Exercise instructions ▸ Find the line with "Click the color eyedropper picker icon" in the records below. Copy it and every line after it, up to and including the line with "Task: Close the Cooper Cronk player panel".

Entries supplied ▸
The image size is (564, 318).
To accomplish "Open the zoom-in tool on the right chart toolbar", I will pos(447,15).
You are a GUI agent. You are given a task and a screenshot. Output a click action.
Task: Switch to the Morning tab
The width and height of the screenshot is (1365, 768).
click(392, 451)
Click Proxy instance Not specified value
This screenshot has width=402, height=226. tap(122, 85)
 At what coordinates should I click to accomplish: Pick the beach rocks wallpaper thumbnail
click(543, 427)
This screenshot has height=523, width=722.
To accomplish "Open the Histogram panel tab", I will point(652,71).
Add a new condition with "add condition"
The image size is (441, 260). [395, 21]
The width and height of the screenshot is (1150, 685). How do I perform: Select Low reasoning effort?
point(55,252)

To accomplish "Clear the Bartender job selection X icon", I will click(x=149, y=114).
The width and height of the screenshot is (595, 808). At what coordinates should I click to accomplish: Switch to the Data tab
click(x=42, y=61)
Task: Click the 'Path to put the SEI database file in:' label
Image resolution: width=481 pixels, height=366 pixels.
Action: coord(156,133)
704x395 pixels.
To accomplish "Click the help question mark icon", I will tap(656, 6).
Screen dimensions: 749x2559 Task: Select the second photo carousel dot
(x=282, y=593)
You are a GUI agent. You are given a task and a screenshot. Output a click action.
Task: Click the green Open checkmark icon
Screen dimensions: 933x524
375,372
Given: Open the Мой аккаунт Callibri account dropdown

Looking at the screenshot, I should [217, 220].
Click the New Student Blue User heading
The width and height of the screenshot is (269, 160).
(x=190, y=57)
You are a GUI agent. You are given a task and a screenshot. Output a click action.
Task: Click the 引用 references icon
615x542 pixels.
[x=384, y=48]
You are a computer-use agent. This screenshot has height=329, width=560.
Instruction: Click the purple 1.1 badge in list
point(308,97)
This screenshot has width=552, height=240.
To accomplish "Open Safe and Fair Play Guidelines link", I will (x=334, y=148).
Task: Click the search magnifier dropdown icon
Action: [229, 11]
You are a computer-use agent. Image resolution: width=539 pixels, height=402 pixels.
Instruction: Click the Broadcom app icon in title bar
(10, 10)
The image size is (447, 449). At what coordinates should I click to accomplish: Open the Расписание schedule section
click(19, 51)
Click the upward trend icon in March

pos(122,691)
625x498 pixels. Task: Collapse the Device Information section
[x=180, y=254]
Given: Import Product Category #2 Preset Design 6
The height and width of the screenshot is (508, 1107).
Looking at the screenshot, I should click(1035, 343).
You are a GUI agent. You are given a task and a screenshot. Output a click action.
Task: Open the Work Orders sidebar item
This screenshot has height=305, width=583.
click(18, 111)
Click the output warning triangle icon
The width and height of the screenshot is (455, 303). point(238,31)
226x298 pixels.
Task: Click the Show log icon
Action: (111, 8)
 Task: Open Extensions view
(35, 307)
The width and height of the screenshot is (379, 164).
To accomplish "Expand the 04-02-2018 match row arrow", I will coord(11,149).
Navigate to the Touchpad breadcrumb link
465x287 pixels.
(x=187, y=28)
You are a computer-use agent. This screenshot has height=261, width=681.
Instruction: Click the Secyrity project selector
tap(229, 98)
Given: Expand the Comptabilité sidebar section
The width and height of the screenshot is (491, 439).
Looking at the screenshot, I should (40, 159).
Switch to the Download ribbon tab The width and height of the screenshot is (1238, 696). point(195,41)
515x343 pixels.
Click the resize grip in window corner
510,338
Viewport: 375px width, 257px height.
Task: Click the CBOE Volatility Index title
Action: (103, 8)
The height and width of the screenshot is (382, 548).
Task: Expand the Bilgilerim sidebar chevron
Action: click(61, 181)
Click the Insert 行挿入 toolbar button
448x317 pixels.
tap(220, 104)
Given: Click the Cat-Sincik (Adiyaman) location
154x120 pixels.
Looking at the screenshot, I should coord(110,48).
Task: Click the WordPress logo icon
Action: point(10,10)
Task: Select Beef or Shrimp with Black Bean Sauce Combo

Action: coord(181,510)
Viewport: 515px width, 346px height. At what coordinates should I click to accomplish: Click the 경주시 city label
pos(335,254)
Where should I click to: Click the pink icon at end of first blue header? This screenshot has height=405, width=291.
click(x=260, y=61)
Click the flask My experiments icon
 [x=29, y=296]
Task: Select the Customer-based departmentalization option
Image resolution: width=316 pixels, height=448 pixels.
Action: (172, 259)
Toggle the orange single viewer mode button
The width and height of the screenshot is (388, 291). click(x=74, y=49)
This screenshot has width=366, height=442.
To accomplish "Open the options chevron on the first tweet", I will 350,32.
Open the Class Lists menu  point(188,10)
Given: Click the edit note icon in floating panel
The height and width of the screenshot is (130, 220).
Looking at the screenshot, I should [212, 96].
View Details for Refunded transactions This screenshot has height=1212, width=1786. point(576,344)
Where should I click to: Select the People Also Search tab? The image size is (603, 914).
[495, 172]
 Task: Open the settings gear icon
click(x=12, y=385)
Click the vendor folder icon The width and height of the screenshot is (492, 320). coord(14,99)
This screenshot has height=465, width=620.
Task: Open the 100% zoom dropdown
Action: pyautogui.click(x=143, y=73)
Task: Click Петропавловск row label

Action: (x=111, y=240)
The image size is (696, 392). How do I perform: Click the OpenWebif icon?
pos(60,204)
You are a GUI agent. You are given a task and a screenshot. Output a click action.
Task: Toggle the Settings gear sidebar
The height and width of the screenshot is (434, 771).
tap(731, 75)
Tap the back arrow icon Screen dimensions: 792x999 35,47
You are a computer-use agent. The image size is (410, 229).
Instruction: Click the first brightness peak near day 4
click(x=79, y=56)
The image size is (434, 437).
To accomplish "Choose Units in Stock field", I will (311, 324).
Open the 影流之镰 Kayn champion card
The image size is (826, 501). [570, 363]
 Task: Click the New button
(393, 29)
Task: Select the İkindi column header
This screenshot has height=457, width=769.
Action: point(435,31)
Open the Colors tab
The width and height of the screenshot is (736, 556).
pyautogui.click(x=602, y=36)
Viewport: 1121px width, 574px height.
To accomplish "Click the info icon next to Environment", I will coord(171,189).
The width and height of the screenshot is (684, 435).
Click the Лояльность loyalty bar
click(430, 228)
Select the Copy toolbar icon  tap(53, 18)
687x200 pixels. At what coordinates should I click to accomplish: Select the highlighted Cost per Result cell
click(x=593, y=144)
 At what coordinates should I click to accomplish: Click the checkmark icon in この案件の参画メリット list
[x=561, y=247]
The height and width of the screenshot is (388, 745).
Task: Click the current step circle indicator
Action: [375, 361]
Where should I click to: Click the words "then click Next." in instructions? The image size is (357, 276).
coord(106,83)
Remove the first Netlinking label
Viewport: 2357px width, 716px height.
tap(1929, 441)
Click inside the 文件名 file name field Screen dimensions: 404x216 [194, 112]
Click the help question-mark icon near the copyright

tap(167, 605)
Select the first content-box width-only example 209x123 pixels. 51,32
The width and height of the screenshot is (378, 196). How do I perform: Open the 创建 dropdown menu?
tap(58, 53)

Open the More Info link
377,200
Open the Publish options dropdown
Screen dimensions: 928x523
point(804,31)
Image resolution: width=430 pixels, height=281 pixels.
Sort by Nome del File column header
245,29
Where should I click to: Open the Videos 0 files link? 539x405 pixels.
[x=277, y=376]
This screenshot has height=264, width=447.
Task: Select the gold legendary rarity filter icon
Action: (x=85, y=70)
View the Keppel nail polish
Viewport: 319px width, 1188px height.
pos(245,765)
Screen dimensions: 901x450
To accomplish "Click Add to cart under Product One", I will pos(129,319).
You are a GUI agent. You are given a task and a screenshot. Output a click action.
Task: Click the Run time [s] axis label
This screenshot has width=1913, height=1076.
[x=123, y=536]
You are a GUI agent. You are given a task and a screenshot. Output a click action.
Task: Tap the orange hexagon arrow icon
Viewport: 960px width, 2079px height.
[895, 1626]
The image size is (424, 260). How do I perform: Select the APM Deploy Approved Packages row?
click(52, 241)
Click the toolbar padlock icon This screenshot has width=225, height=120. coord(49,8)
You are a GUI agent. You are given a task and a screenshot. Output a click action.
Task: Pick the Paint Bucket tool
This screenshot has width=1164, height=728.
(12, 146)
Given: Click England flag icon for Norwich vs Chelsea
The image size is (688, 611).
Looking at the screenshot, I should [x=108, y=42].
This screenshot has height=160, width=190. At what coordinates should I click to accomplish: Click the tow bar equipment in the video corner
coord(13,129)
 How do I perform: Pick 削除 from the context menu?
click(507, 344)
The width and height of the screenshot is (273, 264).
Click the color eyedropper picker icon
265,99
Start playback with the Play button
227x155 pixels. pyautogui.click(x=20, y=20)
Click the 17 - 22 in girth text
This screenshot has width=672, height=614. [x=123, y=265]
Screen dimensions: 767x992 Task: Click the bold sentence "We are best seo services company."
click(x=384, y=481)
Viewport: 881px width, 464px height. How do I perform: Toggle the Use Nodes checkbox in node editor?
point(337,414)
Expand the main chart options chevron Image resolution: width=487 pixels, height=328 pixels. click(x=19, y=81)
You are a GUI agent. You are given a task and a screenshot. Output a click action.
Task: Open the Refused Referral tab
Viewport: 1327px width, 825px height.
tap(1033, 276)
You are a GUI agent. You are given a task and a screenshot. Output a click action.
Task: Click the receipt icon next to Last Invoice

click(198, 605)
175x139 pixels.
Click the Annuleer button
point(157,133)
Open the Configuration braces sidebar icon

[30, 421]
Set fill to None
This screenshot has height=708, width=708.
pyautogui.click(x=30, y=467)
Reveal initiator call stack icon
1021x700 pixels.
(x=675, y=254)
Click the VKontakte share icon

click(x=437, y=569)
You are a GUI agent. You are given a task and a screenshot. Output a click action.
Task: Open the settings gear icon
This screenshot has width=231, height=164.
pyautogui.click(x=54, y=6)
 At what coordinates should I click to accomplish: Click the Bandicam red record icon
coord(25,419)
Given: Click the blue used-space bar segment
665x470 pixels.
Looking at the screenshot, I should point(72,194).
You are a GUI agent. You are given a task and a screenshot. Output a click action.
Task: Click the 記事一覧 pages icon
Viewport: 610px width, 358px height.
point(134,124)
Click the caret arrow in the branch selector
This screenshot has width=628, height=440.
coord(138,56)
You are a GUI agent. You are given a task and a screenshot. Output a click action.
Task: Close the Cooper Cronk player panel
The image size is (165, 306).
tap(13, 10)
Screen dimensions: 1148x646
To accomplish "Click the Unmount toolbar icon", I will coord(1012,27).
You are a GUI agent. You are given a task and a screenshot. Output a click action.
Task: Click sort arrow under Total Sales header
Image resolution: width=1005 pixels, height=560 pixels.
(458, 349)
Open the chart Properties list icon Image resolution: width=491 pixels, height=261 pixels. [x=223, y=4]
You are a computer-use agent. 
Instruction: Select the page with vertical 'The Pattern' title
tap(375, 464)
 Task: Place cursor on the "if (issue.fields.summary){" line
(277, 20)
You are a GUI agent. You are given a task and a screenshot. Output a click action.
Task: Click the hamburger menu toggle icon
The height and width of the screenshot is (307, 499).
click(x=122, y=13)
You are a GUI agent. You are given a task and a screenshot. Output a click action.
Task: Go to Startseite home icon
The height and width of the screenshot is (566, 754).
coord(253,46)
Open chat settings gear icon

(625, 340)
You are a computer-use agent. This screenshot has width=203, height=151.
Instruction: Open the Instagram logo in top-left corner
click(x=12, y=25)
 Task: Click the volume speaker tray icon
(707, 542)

Exercise result ▸
Click the color eyedropper picker icon
265,99
Start playback with the Play button
227x155 pixels. pyautogui.click(x=20, y=20)
Click the 17 - 22 in girth text
This screenshot has width=672, height=614. [x=123, y=265]
Screen dimensions: 767x992 Task: Click the bold sentence "We are best seo services company."
click(x=384, y=481)
Viewport: 881px width, 464px height. How do I perform: Toggle the Use Nodes checkbox in node editor?
point(337,414)
Expand the main chart options chevron Image resolution: width=487 pixels, height=328 pixels. click(x=19, y=81)
You are a GUI agent. You are given a task and a screenshot. Output a click action.
Task: Open the Refused Referral tab
Viewport: 1327px width, 825px height.
tap(1033, 276)
You are a GUI agent. You are given a task and a screenshot. Output a click action.
Task: Click the receipt icon next to Last Invoice

click(198, 605)
175x139 pixels.
Click the Annuleer button
point(157,133)
Open the Configuration braces sidebar icon

[30, 421]
Set fill to None
This screenshot has height=708, width=708.
pyautogui.click(x=30, y=467)
Reveal initiator call stack icon
1021x700 pixels.
(x=675, y=254)
Click the VKontakte share icon

click(x=437, y=569)
You are a GUI agent. You are given a task and a screenshot. Output a click action.
Task: Open the settings gear icon
This screenshot has width=231, height=164.
pyautogui.click(x=54, y=6)
 At what coordinates should I click to accomplish: Click the Bandicam red record icon
coord(25,419)
Given: Click the blue used-space bar segment
665x470 pixels.
Looking at the screenshot, I should point(72,194).
You are a GUI agent. You are given a task and a screenshot. Output a click action.
Task: Click the 記事一覧 pages icon
Viewport: 610px width, 358px height.
point(134,124)
Click the caret arrow in the branch selector
This screenshot has width=628, height=440.
coord(138,56)
You are a GUI agent. You are given a task and a screenshot. Output a click action.
Task: Close the Cooper Cronk player panel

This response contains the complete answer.